Task instructions »
Pull out every line of the listing below that contains the word "with", and note that case counts.

Target position listing:

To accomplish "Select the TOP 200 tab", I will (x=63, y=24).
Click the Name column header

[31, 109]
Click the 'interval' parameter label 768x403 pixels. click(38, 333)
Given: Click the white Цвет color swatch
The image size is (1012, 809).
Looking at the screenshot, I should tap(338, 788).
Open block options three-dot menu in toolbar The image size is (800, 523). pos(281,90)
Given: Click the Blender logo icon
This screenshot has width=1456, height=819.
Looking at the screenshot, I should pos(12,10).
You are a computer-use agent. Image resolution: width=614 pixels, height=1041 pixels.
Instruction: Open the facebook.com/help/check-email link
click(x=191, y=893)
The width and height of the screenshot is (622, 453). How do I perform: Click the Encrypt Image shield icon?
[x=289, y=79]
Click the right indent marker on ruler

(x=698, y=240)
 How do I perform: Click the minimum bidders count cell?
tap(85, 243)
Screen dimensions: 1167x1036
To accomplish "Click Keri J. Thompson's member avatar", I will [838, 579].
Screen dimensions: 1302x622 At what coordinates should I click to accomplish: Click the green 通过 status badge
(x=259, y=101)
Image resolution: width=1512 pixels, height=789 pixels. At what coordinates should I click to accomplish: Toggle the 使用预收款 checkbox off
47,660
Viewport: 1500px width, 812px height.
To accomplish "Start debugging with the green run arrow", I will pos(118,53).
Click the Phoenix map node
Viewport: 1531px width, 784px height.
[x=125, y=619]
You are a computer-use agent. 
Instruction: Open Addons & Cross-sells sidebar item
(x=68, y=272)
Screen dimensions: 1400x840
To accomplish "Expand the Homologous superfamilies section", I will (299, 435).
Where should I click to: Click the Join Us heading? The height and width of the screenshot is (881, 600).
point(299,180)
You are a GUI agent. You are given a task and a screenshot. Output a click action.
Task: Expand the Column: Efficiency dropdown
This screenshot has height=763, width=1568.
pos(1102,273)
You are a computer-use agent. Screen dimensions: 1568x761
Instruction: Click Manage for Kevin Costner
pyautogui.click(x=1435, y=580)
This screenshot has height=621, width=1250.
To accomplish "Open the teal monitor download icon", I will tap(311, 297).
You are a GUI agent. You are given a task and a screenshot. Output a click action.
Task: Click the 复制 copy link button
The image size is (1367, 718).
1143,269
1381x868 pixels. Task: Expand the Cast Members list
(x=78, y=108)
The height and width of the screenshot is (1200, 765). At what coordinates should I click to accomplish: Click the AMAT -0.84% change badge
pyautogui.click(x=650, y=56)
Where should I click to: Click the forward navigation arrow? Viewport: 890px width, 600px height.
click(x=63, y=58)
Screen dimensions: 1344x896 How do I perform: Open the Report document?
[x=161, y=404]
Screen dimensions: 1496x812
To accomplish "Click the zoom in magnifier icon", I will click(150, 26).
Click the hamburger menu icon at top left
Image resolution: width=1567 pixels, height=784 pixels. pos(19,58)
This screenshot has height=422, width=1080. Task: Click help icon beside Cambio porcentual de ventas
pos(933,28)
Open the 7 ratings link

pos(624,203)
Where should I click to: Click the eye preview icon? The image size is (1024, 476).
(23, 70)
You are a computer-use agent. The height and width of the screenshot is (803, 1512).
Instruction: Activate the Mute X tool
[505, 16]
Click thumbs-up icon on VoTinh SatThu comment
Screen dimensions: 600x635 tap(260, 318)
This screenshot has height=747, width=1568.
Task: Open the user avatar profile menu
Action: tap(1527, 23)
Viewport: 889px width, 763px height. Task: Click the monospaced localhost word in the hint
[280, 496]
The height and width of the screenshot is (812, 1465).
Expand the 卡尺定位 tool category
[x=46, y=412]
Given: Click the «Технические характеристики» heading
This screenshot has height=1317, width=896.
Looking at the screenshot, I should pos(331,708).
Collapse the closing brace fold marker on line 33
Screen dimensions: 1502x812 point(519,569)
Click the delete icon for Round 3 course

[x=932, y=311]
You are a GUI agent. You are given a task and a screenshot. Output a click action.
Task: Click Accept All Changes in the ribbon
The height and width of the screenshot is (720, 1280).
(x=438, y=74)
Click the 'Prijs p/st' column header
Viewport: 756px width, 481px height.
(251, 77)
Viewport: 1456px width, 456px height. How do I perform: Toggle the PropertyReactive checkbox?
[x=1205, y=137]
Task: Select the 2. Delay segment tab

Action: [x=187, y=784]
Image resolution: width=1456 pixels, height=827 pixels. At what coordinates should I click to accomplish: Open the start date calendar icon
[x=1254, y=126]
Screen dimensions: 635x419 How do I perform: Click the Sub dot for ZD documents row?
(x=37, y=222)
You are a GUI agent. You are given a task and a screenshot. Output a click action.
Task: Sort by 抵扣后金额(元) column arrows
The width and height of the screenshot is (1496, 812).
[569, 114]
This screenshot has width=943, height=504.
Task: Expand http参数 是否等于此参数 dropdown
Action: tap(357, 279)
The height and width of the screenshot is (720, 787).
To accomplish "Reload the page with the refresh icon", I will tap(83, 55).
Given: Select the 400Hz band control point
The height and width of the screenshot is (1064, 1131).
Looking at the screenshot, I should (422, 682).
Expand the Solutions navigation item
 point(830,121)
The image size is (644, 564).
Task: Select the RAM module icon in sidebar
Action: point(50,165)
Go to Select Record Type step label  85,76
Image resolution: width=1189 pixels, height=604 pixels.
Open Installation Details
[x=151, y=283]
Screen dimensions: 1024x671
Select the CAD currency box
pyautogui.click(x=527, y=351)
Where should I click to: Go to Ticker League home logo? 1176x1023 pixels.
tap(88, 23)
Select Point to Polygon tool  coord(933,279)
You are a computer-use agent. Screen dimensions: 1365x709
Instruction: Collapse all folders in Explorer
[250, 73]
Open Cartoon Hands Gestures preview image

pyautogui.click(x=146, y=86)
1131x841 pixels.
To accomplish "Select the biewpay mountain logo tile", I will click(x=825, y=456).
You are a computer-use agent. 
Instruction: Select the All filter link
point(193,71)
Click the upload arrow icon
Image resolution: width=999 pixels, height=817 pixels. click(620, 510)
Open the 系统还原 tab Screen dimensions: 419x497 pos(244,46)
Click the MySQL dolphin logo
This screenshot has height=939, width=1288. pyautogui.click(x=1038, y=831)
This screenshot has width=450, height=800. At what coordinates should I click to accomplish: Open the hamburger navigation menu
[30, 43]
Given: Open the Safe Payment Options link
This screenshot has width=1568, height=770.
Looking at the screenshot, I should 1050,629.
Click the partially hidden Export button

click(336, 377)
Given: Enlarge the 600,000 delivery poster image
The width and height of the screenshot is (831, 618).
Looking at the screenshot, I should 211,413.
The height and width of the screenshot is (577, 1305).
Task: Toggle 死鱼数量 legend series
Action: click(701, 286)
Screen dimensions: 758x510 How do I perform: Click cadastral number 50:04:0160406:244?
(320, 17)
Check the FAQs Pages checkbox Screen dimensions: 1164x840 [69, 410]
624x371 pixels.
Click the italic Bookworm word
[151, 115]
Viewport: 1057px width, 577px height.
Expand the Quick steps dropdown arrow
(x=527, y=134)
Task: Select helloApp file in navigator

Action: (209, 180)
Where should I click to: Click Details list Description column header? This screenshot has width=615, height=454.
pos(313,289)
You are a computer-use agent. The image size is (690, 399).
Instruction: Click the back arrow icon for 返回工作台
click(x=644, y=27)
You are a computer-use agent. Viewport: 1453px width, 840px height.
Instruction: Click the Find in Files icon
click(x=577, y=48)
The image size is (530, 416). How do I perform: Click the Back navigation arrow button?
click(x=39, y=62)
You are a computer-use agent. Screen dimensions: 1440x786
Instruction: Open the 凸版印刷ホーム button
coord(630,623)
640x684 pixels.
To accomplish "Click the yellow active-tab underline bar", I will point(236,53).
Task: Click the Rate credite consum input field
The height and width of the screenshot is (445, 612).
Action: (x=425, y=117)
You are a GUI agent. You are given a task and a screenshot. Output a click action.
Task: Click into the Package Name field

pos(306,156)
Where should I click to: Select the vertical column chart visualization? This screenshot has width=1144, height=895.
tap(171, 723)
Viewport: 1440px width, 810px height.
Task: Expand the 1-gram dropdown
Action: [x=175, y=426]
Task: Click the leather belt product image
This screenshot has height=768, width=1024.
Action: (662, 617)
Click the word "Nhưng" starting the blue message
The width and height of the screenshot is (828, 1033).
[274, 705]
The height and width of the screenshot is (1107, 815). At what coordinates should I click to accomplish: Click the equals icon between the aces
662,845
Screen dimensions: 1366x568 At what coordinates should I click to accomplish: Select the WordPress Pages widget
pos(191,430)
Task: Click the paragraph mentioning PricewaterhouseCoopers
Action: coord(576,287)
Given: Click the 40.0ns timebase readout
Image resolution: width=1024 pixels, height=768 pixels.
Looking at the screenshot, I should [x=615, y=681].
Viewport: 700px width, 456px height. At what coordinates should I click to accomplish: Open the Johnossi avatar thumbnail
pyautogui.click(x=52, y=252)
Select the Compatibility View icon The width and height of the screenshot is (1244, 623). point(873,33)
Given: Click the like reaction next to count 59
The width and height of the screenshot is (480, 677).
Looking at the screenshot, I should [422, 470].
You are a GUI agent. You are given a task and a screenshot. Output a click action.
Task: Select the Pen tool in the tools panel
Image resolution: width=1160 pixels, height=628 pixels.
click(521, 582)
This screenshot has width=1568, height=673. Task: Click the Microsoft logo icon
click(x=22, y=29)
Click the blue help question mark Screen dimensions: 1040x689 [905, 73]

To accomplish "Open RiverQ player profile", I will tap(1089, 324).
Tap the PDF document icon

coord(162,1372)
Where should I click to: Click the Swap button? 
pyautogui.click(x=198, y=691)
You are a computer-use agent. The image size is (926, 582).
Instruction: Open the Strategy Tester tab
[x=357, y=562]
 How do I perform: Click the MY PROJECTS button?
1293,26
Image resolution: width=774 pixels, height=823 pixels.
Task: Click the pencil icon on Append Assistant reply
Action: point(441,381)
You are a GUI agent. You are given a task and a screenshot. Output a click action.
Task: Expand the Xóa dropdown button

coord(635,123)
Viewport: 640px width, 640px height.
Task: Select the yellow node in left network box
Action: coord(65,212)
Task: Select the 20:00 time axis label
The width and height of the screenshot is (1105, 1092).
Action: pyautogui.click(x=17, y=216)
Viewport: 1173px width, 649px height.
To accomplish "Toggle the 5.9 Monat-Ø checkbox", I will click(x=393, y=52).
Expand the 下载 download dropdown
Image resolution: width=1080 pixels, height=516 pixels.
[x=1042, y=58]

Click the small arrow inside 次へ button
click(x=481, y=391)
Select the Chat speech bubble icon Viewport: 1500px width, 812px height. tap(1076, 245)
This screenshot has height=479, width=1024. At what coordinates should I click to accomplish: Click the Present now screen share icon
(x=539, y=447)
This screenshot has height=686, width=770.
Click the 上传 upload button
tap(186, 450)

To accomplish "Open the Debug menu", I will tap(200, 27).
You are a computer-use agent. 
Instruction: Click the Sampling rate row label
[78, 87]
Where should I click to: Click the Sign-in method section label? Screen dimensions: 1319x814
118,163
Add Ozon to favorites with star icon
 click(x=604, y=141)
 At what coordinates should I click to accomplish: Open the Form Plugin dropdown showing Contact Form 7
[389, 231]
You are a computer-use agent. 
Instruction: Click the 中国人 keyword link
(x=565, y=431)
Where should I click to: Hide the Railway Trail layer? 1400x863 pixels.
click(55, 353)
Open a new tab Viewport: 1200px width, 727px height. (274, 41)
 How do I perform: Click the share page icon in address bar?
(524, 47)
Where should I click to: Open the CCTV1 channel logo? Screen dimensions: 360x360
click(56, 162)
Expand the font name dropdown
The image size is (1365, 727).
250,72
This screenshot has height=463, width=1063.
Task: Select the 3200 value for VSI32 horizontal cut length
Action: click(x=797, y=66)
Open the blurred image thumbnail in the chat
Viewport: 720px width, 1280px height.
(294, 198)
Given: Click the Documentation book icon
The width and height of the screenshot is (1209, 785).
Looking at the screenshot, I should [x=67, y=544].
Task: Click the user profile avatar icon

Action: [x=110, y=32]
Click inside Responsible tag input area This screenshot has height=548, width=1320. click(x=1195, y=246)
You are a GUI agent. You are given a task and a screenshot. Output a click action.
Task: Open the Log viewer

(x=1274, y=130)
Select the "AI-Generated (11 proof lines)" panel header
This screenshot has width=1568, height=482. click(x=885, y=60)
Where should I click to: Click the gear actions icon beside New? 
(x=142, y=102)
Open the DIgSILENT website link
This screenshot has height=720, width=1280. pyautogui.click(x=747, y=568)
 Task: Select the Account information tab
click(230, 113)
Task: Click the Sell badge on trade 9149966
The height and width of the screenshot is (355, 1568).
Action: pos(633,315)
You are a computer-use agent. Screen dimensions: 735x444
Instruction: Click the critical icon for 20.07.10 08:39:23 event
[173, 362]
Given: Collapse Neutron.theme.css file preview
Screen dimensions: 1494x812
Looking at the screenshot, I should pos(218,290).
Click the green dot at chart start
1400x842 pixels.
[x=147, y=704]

Exercise answer »
To accomplish "Start debugging with the green run arrow", I will pos(118,53).
To accomplish "Reload the page with the refresh icon", I will tap(83, 55).
Add Ozon to favorites with star icon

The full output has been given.